A breakfast cereal company gives away a free toy in each box of cereal. There are four different toys. How many boxes do you expect to have to buy in order to get all four toys?

Answer

**step1** Understanding the problem

The problem asks us to determine the average number of cereal boxes we would expect to buy to collect all four different toys.

**step2** Collecting the first unique toy

When we buy the very first box of cereal, we are guaranteed to get a toy that we do not yet have, because we are starting with no toys. So, it takes 1 box to get the first unique toy.

**step3** Collecting the second unique toy

After getting the first toy, we still need to collect 3 more unique toys out of the total of 4 different types. This means that out of the 4 types of toys available, 3 are new to us, and 1 is a duplicate of what we already have.
If we consider buying 4 boxes, we would, on average, expect to get each of the 4 toy types once. Therefore, we would expect to get 3 of the toys we still need (the three types we haven't collected yet). To get just one of these new toys, it would take, on average, a part of these 4 boxes. We divide the total number of types (4) by the number of types we still need (3):
$$\frac{4 \text{ types of toys}}{3 \text{ types we still need}} = 1\frac{1}{3} \text{ boxes}$$
So, we expect to buy $$1\frac{1}{3}$$ additional boxes to get the second unique toy.

**step4** Collecting the third unique toy

Now we have 2 unique toys and need to find 2 more. Out of the 4 types of toys, 2 are new to us (the ones we haven't collected yet), and 2 are duplicates.
If we consider buying 4 boxes, we would, on average, expect to get 2 of the toys we still need. To get just one of these new toys, we divide the total number of types (4) by the number of types we still need (2):
$$\frac{4 \text{ types of toys}}{2 \text{ types we still need}} = 2 \text{ boxes}$$
So, we expect to buy 2 additional boxes to get the third unique toy.
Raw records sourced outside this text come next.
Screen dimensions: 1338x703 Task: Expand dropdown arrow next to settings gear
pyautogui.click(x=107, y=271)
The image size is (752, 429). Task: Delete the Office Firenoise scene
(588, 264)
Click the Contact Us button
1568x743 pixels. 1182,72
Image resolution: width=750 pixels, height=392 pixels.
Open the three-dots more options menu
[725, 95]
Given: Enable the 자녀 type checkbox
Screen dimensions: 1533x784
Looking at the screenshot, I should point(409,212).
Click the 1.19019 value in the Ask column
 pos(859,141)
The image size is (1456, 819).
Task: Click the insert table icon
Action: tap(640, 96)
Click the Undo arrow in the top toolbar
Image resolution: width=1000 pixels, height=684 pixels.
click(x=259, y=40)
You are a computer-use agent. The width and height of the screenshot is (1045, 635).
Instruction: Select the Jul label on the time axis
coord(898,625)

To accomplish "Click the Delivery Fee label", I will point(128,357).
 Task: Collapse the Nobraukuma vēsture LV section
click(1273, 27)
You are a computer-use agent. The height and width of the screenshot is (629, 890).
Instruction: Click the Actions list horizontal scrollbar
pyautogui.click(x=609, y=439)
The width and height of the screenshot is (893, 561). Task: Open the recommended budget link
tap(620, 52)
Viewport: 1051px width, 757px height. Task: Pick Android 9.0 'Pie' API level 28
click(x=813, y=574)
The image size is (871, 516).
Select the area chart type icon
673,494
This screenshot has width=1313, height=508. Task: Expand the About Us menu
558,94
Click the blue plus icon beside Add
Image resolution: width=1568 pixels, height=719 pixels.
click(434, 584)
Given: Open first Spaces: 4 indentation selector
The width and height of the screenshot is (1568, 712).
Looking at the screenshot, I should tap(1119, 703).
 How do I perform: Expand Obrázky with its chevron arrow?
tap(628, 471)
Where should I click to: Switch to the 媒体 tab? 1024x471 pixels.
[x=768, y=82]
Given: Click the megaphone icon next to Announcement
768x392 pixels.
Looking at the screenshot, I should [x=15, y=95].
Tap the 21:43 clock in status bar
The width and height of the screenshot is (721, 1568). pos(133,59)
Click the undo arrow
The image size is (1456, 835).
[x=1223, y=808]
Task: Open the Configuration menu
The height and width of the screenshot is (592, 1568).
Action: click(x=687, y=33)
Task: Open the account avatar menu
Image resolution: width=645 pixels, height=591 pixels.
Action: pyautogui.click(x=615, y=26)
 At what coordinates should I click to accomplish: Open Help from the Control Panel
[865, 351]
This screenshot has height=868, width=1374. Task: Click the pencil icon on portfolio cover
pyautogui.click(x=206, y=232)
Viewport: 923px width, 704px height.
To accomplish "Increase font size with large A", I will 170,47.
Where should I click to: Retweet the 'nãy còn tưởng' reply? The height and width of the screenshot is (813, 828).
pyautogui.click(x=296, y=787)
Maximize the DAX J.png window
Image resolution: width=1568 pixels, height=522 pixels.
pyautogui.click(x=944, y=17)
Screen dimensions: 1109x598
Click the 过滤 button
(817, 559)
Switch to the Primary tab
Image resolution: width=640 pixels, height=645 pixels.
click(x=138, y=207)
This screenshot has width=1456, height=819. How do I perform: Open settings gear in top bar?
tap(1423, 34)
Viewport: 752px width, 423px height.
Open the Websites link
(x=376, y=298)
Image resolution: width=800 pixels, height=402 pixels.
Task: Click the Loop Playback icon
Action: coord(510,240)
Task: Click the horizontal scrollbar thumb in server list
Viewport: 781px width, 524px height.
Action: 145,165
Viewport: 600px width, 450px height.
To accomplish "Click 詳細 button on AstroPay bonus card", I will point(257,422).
**step5** Collecting the fourth unique toy

Now we have 3 unique toys and need to find the last one. Out of the 4 types of toys, only 1 is new to us (the one we haven't collected yet), and 3 are duplicates.
If we consider buying 4 boxes, we would, on average, expect to get 1 of the toy we still need. To get this last new toy, we divide the total number of types (4) by the number of types we still need (1):
$$\frac{4 \text{ types of toys}}{1 \text{ type we still need}} = 4 \text{ boxes}$$
So, we expect to buy 4 additional boxes to get the fourth and final unique toy.

**step6** Calculating the total expected boxes

To find the total number of boxes we expect to buy, we add up the average number of boxes needed for each new toy:
$$1 \text{ (for the 1st toy)} + 1\frac{1}{3} \text{ (for the 2nd toy)} + 2 \text{ (for the 3rd toy)} + 4 \text{ (for the 4th toy)}$$
First, add the whole numbers:
$$1 + 1 + 2 + 4 = 8$$
Then, add the fraction:
$$8 + \frac{1}{3} = 8\frac{1}{3}$$
So, we expect to buy $$8\frac{1}{3}$$ boxes to get all four different toys.